Walter Voser, Zürich

 

Schmusare, Krassissimo! Mein Wort-Schatz

Unsere Kinder sind zweisprachig aufgewachsen – mit einer genuesisch-italienischen Mutter und einem hamburgisch-deutschen Vater. Dabei haben sie beide Idiome kreativ zu einer hochkommunikativen Sondersprache kombiniert, die bei uns in der Familie »Italiesco« heißt. Sie hält so schöne Wortschöpfungen bereit wie Schmusare, die mediterrane, öffentlich-herzliche Version des in Deutschland bisweilen zurückhaltend ausgeübten Liebesbeweises. Italiesco hat auch den Vorzug, deutsche Adjektive bis in Regionen steigern zu können, in denen dem deutschen Superlativ selbst in seiner jugendlichen Version längst die Ausdrucksfähigkeit fehlt. Das ist natürlich irgendwie ungerecht, um nicht zu sagen: Krassissimo!

Axel Jürs, Berlin

 

Was mein Leben reicher macht

Ich fahre wie so oft von Hanau nach Berlin, um übers Wochenende meine beiden Enkelkinder zu betreuen. Doch diesmal sollte die Zugreise eine ganz besondere werden, und ich nehme vorweg, dass ich als glücklichster Mensch in Berlin aussteigen werde. Ungefähr auf halber Strecke werde ich Zeugin, wie Bahnpolizei und Zugbegleiter einen jungen Mann umzingeln. Offenbar hat er keinen Fahrschein.
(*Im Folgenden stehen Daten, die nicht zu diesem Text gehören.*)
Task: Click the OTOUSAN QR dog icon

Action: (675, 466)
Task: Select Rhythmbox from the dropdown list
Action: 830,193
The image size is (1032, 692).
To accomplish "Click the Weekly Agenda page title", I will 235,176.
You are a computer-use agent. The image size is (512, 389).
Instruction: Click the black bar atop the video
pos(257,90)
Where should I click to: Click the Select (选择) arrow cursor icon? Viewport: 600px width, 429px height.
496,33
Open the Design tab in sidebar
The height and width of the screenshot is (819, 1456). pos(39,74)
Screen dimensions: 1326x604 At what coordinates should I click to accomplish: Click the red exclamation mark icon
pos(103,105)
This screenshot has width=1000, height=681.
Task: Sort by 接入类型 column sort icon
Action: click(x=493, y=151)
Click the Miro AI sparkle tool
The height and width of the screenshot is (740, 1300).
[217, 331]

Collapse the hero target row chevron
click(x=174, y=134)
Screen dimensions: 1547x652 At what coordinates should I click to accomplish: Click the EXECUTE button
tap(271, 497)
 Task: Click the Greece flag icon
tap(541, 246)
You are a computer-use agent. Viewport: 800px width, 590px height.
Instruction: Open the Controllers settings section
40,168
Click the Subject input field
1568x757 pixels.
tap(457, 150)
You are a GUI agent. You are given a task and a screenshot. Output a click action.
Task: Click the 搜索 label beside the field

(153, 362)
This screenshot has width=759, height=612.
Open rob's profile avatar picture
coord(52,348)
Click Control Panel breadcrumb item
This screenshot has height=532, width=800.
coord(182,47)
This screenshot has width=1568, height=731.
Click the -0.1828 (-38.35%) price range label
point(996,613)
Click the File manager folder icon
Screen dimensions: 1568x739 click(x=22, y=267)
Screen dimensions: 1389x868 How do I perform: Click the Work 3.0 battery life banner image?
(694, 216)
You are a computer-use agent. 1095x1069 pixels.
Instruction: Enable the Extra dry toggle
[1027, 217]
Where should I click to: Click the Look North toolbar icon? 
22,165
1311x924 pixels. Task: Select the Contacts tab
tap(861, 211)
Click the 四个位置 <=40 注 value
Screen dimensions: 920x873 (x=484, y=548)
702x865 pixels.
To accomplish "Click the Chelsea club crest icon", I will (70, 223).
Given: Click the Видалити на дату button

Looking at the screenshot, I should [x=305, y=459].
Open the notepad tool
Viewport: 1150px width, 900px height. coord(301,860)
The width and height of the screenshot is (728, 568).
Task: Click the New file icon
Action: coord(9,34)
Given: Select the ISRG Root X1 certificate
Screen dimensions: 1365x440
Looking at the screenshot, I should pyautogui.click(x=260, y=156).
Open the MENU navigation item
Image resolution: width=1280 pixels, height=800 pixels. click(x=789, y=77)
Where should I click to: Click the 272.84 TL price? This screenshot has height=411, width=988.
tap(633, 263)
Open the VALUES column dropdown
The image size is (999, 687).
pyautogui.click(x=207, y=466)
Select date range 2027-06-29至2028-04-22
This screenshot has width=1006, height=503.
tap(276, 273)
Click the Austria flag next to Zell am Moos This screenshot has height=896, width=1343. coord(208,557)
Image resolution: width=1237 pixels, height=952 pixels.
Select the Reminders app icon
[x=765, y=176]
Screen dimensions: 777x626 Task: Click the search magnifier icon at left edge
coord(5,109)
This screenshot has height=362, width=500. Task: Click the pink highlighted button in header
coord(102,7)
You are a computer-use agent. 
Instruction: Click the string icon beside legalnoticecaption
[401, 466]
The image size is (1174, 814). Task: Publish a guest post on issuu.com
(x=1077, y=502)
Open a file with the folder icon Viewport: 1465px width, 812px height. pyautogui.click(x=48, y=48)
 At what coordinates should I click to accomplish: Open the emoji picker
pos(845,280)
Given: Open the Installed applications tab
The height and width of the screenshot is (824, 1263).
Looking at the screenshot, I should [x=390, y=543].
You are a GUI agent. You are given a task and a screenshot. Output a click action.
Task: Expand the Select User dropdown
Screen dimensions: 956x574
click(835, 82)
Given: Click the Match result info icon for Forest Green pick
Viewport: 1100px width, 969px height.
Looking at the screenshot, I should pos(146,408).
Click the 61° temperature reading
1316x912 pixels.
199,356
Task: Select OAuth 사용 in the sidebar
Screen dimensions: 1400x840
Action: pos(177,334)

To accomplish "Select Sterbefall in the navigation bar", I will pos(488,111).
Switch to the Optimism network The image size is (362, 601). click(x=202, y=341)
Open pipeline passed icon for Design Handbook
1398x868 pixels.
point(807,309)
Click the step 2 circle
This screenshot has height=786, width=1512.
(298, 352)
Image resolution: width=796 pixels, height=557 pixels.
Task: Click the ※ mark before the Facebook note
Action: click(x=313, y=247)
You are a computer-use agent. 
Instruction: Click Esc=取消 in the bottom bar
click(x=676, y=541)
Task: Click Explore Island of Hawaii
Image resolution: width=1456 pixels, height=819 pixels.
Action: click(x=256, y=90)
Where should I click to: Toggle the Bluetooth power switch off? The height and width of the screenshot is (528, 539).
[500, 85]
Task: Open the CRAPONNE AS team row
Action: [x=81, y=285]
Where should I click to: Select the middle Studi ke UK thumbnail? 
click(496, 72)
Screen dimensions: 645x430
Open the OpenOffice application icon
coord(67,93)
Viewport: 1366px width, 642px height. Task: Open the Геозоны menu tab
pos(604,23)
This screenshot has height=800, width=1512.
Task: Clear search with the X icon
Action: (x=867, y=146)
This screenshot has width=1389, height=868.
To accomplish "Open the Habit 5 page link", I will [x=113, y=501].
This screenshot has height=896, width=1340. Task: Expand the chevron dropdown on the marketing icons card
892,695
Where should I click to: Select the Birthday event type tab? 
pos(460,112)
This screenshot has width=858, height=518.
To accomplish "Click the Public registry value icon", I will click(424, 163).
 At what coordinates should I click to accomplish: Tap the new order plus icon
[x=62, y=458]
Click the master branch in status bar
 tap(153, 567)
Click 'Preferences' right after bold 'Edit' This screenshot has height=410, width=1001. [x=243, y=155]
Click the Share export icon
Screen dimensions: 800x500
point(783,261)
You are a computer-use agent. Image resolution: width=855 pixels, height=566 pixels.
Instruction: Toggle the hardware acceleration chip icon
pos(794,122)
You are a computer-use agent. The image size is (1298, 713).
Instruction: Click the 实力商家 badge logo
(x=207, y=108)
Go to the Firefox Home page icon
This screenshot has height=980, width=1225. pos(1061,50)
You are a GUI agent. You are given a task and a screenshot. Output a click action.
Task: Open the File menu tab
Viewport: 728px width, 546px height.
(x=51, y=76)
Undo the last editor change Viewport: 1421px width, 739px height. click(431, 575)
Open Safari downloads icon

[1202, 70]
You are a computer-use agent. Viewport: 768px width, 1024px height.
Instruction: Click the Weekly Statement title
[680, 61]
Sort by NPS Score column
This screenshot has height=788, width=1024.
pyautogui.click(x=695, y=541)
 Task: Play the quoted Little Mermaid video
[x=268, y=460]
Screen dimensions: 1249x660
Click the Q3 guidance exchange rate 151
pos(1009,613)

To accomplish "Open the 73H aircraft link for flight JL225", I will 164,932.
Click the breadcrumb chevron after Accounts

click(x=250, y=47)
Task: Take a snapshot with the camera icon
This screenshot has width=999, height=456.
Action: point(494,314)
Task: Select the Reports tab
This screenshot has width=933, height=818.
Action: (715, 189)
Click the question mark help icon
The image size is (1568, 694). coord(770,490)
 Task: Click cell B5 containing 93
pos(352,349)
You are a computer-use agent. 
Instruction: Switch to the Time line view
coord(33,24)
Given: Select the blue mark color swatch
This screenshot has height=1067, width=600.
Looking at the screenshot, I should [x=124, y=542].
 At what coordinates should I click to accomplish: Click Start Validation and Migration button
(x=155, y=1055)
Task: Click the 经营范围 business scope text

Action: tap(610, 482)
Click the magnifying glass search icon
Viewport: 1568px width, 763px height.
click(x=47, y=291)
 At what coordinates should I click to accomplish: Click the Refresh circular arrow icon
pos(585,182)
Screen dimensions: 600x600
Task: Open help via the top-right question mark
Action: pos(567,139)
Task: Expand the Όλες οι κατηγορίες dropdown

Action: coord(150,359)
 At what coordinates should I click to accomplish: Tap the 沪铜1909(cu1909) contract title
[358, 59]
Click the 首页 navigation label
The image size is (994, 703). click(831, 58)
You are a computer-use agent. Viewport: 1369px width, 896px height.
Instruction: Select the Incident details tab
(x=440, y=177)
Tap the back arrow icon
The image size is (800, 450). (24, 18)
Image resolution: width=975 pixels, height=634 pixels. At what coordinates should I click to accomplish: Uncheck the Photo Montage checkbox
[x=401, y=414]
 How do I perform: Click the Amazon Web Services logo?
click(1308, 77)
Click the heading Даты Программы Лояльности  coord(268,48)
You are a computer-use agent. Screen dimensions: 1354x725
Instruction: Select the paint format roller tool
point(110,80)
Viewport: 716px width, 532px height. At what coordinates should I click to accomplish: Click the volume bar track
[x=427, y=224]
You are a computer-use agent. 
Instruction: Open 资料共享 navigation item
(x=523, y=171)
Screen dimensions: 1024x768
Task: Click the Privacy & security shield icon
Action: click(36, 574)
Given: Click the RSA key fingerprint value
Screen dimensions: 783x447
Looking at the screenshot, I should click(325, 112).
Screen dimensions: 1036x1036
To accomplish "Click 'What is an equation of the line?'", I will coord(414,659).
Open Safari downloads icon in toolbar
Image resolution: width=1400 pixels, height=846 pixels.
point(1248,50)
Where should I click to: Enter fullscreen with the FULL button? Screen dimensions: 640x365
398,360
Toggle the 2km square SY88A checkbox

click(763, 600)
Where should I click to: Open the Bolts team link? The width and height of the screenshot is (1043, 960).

Er kann sich zwar ausweisen, aber er schaut verschämt und hilflos auf den Boden. Der Ton der Beamten wird immer schärfer, und dann meint ein Zugbegleiter, dass der Mann an der nächsten Station von der Polizei abgeführt werden solle. Ich zögere einen Moment, denke an die vielen Flüchtlinge, die abgeschoben werden, und gehe wie von einer unsichtbaren Hand geführt zu der Gruppe. Ich sage, dass ich das Ticket bezahlen möchte. Alle schauen mich ungläubig an. Zugbegleiter und Polizei besprechen die neue Situation – und akzeptieren. Da ein Zugbegleiter meint, den jungen Mann bereits ab Würzburg gesehen zu haben, und da er nach Berlin möchte, »darf« ich 131,50 Euro bezahlen. Der junge Mann bedankt sich bei mir und setzt seine Fahrt fort, er findet einen Platz auf dem Boden im Türbereich. Bald kommt eine junge Frau auf mich zu und lobt mein Handeln. Schon kommt eine zweite Frau und preist meine Tat als Zivilcourage. Mit Tränen in den Augen geben mir beide je einen 10-Euro-Schein. Eine dritte Frau spricht mich an und betont, dass sie aus meiner Tat gelernt habe, nicht schweigend zuzusehen, wie man mit Fremden umgeht. Ich sei gar ein Engel, behauptet ein Mann, der hinter mir sitzt und den ich vorher gar nicht bemerkt habe, er reicht mir einen 20-Euro-Schein. Eine sehr junge Frau fragt verschämt, ob ich fünf Euro annehmen würde, mehr könne sie nicht aufbringen. Am Ende habe ich die Hälfte des Ticketpreises beisammen. Als ich in Berlin aussteige, habe ich das Gefühl, die ganze Welt umarmen zu wollen.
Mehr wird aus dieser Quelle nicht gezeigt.